_Required work:_
Count the lines in the entries below that include the word "chevron", and reply with only that number.

_Supplied entries:_
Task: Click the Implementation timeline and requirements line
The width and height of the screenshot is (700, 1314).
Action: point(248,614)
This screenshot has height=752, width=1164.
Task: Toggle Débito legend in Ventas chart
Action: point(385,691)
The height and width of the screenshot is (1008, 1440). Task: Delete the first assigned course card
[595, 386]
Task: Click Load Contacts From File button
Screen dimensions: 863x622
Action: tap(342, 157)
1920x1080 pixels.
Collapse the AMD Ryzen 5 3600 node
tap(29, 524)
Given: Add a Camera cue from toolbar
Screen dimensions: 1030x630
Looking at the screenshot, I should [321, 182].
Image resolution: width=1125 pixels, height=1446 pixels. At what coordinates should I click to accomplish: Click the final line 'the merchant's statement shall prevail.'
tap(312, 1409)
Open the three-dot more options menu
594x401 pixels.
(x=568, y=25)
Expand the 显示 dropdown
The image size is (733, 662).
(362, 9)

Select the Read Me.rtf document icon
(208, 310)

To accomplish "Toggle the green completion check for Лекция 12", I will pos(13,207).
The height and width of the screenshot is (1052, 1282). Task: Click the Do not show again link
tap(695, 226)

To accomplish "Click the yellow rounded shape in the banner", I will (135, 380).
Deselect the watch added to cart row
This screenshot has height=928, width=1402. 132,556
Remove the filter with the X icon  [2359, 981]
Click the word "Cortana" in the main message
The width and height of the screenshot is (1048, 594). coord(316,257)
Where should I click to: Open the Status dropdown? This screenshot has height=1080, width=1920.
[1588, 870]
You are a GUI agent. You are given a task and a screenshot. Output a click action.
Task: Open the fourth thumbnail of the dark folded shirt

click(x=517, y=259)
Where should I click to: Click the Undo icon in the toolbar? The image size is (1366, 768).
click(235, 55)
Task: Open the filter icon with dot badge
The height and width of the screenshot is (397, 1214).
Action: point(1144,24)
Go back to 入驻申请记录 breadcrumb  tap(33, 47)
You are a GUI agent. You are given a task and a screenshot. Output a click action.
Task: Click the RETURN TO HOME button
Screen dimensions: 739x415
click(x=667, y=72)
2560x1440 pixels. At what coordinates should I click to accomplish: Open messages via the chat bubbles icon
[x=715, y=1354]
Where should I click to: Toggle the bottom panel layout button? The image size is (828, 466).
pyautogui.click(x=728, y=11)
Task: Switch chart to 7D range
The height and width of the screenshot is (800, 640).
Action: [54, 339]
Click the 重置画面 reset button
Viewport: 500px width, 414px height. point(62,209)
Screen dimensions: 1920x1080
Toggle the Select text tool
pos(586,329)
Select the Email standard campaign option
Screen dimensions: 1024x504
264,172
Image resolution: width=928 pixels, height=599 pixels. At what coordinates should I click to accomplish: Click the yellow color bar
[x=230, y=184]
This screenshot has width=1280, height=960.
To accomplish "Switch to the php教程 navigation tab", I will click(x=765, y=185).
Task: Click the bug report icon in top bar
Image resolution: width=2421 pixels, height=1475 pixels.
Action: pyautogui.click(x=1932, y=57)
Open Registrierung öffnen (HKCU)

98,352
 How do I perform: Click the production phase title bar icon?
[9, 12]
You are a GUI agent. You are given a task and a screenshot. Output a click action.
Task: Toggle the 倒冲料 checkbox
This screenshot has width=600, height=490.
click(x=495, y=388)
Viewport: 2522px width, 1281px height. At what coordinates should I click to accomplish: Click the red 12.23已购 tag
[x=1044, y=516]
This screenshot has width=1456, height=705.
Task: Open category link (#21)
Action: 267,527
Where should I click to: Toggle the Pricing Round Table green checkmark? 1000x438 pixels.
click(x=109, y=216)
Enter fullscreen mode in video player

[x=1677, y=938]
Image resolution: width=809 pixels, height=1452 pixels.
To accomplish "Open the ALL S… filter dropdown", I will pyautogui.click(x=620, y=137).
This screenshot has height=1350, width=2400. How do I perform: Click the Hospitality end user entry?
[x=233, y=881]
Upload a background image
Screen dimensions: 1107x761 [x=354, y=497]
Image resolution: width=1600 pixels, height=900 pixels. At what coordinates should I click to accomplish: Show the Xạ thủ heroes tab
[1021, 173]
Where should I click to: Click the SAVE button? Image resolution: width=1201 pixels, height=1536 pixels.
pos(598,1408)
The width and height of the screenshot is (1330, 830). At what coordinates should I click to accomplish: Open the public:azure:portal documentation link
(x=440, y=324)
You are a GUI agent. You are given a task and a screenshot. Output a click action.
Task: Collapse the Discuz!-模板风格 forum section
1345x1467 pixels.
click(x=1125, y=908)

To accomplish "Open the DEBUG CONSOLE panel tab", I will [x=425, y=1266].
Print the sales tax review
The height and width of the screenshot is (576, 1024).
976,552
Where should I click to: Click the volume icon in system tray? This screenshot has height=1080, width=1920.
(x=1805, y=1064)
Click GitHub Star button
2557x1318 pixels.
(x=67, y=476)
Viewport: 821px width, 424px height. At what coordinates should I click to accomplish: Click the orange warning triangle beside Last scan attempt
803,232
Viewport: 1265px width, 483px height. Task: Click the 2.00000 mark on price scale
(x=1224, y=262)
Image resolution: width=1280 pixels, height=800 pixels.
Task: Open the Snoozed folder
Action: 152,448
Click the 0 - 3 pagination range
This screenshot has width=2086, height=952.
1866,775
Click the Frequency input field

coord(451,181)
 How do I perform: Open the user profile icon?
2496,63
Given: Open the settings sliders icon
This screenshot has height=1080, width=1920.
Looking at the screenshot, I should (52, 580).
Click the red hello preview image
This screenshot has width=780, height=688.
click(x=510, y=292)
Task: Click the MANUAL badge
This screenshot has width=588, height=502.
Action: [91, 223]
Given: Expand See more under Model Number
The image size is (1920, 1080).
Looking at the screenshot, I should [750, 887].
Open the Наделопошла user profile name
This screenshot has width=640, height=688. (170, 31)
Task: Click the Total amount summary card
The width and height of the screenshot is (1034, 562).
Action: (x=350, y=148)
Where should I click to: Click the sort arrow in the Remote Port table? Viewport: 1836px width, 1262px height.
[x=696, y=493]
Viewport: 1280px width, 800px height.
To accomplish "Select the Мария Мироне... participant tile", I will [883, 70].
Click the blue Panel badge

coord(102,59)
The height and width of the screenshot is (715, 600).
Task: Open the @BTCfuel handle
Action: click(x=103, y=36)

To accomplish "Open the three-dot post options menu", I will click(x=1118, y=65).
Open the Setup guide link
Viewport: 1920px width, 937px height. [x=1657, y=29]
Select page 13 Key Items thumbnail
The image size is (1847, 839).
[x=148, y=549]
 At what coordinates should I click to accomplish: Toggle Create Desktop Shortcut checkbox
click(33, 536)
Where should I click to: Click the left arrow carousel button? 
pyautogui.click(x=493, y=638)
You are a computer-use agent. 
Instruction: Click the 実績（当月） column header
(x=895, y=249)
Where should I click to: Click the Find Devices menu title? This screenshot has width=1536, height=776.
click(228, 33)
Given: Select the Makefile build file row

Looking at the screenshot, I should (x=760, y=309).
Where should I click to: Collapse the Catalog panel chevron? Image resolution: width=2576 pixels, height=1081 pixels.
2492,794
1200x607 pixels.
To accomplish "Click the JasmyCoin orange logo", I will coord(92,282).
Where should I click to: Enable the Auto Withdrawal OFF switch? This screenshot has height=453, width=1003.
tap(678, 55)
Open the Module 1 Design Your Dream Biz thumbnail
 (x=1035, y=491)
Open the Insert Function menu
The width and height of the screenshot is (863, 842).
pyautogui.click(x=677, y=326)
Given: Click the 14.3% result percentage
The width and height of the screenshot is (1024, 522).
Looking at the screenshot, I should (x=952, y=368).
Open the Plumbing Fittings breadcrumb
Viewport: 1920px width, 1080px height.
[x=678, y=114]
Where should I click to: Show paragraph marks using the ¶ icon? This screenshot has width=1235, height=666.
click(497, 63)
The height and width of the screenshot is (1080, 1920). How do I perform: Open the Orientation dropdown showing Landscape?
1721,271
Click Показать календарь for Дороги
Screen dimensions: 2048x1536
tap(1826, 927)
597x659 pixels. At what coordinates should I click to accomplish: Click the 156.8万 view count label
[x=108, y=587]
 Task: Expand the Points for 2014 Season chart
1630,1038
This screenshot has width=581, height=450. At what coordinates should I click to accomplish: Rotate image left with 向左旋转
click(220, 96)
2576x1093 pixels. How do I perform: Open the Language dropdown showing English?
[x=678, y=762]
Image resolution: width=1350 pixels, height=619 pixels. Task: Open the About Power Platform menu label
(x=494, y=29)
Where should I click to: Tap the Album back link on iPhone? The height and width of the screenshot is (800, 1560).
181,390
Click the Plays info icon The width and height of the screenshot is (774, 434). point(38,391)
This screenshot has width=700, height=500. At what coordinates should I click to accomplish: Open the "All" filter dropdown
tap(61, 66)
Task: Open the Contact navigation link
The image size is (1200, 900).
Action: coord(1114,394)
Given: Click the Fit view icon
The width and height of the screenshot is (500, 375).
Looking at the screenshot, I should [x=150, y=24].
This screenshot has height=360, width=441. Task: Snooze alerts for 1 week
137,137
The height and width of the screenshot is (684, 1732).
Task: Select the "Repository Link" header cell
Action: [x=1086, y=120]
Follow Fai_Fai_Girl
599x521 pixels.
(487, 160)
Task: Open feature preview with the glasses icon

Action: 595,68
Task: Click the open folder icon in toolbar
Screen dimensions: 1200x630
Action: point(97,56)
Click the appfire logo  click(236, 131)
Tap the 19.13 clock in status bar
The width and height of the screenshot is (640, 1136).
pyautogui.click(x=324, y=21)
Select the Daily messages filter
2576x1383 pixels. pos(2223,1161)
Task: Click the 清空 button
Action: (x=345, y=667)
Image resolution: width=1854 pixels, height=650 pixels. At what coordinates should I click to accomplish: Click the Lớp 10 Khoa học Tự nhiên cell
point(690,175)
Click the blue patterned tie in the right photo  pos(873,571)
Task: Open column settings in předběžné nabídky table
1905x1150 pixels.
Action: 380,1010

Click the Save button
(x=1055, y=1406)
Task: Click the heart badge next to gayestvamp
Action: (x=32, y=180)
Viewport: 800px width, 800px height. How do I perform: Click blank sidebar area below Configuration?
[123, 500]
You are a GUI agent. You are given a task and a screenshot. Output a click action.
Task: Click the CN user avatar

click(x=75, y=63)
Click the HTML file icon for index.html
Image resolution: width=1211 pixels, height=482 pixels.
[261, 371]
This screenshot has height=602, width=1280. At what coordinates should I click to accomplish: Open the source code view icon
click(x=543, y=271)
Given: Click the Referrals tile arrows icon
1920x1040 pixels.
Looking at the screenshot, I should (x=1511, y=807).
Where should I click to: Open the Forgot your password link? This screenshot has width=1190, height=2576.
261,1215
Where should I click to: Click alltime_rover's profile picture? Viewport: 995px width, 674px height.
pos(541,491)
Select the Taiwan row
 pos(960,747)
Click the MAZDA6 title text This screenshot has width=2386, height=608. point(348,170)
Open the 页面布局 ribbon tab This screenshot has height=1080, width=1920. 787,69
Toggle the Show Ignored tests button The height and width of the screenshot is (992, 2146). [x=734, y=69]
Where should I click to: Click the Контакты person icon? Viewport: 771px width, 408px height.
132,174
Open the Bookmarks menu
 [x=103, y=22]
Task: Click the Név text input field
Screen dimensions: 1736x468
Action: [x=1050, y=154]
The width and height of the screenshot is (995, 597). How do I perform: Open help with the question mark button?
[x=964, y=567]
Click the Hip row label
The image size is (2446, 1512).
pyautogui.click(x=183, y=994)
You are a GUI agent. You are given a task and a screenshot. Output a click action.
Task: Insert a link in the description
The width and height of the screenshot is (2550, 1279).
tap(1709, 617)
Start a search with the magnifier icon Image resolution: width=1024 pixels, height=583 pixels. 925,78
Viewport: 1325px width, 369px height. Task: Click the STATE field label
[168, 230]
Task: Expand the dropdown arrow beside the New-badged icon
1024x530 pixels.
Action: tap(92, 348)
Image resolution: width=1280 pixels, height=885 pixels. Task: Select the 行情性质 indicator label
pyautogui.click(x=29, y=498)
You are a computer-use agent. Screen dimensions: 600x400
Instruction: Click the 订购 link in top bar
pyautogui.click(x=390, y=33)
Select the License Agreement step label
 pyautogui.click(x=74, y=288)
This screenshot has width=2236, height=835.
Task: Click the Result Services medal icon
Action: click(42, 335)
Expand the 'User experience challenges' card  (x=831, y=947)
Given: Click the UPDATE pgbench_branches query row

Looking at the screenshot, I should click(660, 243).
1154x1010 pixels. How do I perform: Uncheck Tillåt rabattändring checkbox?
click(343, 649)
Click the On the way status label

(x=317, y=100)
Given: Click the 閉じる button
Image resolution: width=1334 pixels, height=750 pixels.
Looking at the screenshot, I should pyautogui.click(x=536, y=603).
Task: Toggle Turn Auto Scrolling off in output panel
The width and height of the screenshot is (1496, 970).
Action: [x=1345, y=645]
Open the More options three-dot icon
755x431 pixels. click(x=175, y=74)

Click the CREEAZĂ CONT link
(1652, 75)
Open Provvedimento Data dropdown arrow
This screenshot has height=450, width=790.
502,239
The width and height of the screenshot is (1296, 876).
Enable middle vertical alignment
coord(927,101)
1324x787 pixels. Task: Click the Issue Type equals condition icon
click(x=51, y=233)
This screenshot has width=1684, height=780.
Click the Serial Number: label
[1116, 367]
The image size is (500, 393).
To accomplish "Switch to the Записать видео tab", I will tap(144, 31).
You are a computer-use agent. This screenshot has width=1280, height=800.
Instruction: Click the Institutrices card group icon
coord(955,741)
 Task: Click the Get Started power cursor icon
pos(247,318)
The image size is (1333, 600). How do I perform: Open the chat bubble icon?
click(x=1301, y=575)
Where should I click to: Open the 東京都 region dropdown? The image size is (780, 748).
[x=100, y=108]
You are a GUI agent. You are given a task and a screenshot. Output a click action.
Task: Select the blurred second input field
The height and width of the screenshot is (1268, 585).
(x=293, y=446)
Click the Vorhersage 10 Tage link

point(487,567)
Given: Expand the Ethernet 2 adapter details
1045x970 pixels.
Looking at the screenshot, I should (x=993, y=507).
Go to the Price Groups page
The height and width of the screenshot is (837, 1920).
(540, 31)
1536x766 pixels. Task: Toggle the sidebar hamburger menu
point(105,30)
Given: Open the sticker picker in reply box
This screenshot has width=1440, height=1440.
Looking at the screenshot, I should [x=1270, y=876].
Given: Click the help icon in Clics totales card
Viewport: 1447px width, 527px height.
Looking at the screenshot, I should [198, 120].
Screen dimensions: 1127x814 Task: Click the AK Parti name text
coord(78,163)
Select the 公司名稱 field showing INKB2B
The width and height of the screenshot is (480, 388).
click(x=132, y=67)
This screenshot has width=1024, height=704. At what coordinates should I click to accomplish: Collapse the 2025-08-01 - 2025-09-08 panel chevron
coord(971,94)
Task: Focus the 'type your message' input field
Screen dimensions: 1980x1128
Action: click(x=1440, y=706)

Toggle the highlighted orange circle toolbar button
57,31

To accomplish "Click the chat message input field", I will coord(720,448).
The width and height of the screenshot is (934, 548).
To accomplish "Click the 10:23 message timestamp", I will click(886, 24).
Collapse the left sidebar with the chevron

_Written solution:_
3